The drive, launched in April to vaccinate the elderly population of around 35.48 million, has gained momentum under Prime Minister Yoshihide Suga's target to finish inoculating the demographic by the end of July.
Challenges remain, however, in expanding vaccinations to those under 65 as the government is unable to distribute doses quickly enough.
Due to a supply shortfall, some municipalities are being forced to restrict accepting reservations, while new applications by companies and universities for workplace vaccinations have also been suspended.
As of Friday, 26.65 million, or 75.1 percent of the elderly, had received one shot, according to the government tally.

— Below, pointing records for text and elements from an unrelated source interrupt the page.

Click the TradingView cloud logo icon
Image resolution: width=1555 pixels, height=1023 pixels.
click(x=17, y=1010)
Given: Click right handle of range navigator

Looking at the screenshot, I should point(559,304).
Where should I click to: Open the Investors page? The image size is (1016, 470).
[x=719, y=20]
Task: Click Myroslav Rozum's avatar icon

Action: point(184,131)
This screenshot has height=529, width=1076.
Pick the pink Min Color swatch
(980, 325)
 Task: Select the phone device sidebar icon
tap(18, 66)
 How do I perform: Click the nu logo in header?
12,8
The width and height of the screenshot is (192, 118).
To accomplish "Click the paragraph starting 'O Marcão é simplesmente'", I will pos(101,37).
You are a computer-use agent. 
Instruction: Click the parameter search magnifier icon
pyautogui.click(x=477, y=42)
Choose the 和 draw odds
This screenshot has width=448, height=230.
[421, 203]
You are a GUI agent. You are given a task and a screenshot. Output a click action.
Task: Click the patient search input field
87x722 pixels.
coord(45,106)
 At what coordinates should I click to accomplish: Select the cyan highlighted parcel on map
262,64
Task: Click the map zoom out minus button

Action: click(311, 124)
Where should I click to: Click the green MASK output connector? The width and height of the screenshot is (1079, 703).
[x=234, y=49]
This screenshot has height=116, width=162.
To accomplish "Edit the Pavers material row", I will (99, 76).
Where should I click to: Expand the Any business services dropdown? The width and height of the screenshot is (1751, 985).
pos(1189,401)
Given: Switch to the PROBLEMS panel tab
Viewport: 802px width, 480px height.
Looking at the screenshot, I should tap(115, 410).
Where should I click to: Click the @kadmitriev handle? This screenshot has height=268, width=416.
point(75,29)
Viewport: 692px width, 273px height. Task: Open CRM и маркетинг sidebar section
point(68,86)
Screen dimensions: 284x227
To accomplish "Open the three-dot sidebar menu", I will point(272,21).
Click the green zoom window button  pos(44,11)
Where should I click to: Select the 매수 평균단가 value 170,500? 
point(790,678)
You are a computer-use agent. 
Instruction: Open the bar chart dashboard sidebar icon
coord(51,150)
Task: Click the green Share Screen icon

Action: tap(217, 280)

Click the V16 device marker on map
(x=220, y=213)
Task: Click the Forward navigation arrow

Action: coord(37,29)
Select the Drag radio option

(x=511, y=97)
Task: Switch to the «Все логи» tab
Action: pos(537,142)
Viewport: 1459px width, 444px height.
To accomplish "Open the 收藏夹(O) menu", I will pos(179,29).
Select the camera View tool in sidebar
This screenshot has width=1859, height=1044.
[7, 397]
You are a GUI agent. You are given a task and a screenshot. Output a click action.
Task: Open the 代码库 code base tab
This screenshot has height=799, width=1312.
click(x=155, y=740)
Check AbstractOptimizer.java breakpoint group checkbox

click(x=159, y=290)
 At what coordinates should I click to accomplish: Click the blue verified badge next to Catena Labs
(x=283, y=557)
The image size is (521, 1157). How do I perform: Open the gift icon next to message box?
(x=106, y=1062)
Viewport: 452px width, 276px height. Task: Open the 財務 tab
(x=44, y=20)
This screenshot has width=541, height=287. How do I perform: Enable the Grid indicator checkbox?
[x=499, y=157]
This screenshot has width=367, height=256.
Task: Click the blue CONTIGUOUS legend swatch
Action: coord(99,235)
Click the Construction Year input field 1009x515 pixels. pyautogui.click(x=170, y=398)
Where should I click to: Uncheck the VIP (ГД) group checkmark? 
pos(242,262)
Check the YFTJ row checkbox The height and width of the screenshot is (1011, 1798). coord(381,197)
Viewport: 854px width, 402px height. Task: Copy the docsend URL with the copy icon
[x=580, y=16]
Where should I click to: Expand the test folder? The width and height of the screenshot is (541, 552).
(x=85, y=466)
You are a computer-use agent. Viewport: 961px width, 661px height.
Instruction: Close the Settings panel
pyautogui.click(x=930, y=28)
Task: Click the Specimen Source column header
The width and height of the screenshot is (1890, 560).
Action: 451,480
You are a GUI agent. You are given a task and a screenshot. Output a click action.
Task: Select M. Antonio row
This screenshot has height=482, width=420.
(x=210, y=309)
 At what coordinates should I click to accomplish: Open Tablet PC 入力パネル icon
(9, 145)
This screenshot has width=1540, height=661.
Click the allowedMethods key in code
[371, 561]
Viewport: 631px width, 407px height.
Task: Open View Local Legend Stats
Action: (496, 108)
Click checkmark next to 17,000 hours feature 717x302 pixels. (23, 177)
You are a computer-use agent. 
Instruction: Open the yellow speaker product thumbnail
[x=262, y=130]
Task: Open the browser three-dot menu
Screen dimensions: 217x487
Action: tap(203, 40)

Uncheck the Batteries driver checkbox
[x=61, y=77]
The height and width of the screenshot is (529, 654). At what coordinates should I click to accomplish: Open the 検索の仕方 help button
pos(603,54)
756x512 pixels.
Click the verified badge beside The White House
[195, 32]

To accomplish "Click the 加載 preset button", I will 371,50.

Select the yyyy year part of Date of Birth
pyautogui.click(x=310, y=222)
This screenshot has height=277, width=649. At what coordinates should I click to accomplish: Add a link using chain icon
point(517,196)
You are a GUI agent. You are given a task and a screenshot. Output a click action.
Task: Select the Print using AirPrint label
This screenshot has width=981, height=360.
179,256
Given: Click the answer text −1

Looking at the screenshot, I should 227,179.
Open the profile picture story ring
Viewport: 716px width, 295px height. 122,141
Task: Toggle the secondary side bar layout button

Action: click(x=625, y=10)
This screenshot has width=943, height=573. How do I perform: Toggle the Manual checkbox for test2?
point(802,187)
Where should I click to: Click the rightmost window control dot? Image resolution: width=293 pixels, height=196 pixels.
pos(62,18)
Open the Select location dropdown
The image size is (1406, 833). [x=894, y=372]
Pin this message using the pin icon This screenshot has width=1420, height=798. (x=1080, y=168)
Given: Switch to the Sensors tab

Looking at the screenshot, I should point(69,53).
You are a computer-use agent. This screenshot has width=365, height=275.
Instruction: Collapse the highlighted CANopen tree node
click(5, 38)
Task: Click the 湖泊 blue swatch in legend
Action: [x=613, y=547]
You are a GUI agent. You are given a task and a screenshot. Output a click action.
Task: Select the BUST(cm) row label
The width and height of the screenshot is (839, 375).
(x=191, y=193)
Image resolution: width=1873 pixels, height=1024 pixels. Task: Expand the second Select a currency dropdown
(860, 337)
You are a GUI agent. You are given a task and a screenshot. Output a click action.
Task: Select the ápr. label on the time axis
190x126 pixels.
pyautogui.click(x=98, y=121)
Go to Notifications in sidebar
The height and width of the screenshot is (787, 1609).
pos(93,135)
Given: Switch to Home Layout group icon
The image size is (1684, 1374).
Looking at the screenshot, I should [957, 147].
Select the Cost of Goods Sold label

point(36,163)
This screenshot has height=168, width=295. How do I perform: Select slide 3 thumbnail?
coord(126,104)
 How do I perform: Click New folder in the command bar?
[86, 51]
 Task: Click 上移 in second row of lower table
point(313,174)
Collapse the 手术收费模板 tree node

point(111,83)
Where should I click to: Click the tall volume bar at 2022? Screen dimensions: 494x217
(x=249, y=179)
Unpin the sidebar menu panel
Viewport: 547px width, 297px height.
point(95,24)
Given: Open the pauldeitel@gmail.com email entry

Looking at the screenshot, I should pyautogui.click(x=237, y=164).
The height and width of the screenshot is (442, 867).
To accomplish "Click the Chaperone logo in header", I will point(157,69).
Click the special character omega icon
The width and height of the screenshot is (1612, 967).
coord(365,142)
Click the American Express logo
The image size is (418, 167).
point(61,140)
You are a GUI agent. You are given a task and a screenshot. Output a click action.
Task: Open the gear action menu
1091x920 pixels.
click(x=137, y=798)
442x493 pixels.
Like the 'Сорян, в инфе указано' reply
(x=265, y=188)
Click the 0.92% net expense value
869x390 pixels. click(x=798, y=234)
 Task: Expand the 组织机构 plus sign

As the figure does not include all vaccinated people aged 65 or older, such as health care workers, a government official said the actual number of elderly who have received their first shot is higher.
Since the second shot of U.S. pharmaceutical company Pfizer Inc.'s two-dose vaccine, which is widely used in inoculating the elderly, is administered three weeks after the first, most of the 26.65 million are expected to be fully vaccinated by the end of the month.
Takaji Wakita, head of the National Institute of Infectious Diseases, said completing the vaccination of 70 to 80 percent of the elderly shows that the inoculation drive is going steadily.
"Elderly are at the highest risk (for the coronavirus). I hope further efforts will be made to raise the vaccination rate among the elderly to around 90 percent through means such as visiting the homes of those who have difficulties going to vaccination sites," Wakita said.
Suga has said he aims to promote the vaccination of those under 65 and finish inoculating all eligible people in Japan who wish to receive shots by November as the country grapples with a resurgence of infections.
Suga's top COVID-19 adviser, Shigeru Omi, cautioned against the recent rise in patients with severe symptoms in the 40s and 50s due to the spread of the highly contagious Delta variant of the coronavirus, first detected in India.
Omi said vaccinating those in their 40s and 50s early is the key to containing the pandemic in the future.
The Tokyo metropolitan government reported 950 new coronavirus cases on Saturday, exceeding the number logged a week earlier for the 21st straight day.
The capital will be placed under a fresh COVID-19 state of emergency from Monday until Aug. 22, covering the duration of the Tokyo Olympics.